Start building with ZetaChain
At a high level, ZetaChain is a Proof of Stake (PoS) blockchain developed using the Cosmos SDK and Tendermint Core consensus engine. As a result, ZetaChain enjoys fast block time and instant finality.
ZetaChain hosts an Ethereum Virtual Machine (EVM) compatible execution layer referred to as zEVM. In addition to supporting all EVM features and standard interactions (such as contract creation, contract interaction, and contract composition), zEVM's distinguishing characteristics include:
- The ability for contracts on zEVM to be called from external chains
- The capacity for contracts on zEVM to generate outbound transactions on external chains.
These two unique features enable zEVM to function as a general-purpose programmable platform, supporting cross-chain transactions that can atomically modify states across different chains in a single step.
When developing on ZetaChain, you create zEVM contracts. While zEVM contracts can be any standard Solidity contract, to fully utilize ZetaChain's capabilities, they must adhere to specific interfaces. These interfaces, unique to ZetaChain, enable interaction with externally connected blockchains.

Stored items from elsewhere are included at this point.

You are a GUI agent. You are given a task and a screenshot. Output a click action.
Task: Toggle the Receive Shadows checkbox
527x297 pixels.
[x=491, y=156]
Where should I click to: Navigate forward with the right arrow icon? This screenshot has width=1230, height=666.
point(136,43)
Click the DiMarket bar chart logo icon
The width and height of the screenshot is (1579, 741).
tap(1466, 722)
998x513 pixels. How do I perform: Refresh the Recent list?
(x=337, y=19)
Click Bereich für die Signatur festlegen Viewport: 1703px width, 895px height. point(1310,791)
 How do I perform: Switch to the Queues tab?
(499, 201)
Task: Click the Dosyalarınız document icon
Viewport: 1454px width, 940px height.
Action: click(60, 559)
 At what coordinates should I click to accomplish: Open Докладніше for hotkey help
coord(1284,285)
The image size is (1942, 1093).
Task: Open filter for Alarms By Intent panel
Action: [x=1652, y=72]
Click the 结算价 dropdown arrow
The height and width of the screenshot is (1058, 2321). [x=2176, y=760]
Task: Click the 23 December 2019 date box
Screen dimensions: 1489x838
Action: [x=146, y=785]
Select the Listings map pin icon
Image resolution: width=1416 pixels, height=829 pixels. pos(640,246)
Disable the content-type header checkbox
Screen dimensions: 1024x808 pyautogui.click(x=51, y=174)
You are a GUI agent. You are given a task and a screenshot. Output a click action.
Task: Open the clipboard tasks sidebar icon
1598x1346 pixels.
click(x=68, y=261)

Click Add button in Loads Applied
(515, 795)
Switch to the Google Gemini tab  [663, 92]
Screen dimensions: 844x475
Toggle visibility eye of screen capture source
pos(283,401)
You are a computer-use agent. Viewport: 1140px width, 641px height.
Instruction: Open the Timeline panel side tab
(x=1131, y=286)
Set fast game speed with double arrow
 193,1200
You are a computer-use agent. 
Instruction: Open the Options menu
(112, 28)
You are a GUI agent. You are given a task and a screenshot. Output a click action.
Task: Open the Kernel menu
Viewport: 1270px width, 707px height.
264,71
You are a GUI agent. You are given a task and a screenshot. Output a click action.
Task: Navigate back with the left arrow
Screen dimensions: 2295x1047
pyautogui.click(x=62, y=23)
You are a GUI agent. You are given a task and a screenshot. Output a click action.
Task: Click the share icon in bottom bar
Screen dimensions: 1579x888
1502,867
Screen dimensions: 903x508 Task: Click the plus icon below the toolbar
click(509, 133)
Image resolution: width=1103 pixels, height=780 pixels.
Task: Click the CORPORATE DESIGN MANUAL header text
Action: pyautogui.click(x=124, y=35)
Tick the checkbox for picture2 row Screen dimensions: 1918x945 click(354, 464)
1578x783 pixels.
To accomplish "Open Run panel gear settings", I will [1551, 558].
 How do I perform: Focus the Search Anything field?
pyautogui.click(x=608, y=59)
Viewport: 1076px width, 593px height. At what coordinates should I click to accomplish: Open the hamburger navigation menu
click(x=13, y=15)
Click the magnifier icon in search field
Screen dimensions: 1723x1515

ZetaChain offers two ways to develop dApps: omnichain contracts and cross-chain message passing.
Omnichain contracts
With omnichain contract you only need to deploy a single omnichain contract to ZetaChain. No contracts on connected chains are required.
For a contract to be considered omnichain, it must implement a method that is executed on a cross chain call.
On a connected chain, a user can transfer an asset to a ZetaChain address, referred to as a Threshold Signature Scheme (TSS) address.
- If the transfer only includes an asset, the asset becomes available to the omnichain contract.
- If the transfer includes an asset and a message containing the omnichain contract address and data, the asset becomes available to the omnichain contract, and the contract is called with the message data as an argument.
Assets transferred to a TSS address on ZetaChain are represented as ZRC-20 tokens. ZRC-20 is an extension of ERC-20 that supports additional functionality for deposits from and withdrawals to connected chains.
The state of your whole dApp can be stored in this omnichain contract.
Right now omnichain contracts support the following features:
- Transfer of native gas asset (ETH, BNB, MATIC, etc.) between connected chains.
- Transfer of ERC-20 tokens between connected chains.
Advantages of omnichain contracts
Developers can extend common applications like Uniswap V2/V3, Curve, Aave, and Compound by making them compatible with ZRC-20. These applications have been audited and battle-tested on Ethereum and can easily be deployed and built on ZetaChain. The changes required to add ZRC-20 support are minimal, and users may interact with these applications in single-step transactions just as they would on Ethereum.
ZRC-20 can easily support Bitcoin/Dogecoin which do not have capability or efficiency to support general purpose smart contracts for applications like swapping, lending, etc.
ZRC-20 may cost significantly less gas than message passing in many use cases because its interactions with foreign chains are confined to fungible coins (standard value transfer of ETH/BNB/MATIC costs 21k gas, moving ERC20 tokens costs around 60k gas; no logic/state on foreign chains means much less gas).
With omnichain smart contracts, you can pair and trade native asset liquidity directly against each other. This minimizes steps to trade native assets in a single step, and it doesn't involve a bridge or wrapping step or sending complex messages. For example, you could trade Ethereum ETH directly for Polygon USDC through a unified pool in a single transaction.
With ZRC-20/zEVM, exception/revert handling is much simpler as foreign interaction is confined to either a standard ERC-20/contract interaction (success) or no contract interaction (failure) immediately.
Cross-chain message passing
With cross-chain message (CCM) passing you deploy CCM-enabled contracts on connected chains that can pass arbitrary message data and value between each other.
On a connected chain a user can call a CCM-enabled contract. The contract calls the Connector API and sends a message. ZetaChain acts as a relayer and transmits the message to the destination chain. On the destination chain a CCM-enabled contract uses the Connector API to receive the message and handles it.
The state is stored on a set of CCM-enabled contracts on different chains.
CCM makes sense for applications that only need unidirectional and asynchronous logic/effects and that don't need or benefit from a unified state.
Advantages of cross-chain message passing
CCM supports any type of data transfer and it's up to the contracts to decide how to handle the data.
CCM is a reliable general purpose solution for augmenting existing applications with cross-chain functionality.
With messages, you can leverage existing liquidity like Uniswap pools on existing chains, and trade via burning/minting ZETA through ZetaChain. This approach may be more complex (more transactions involved, more gas), but doesn't rely on liquidity within ZetaChain's ecosystem.
By leveraging the ZETA burn/mint functionality built into ZetaChain, one can build value-transfer applications that don't bridge/wrap assets, minimizing risk for users.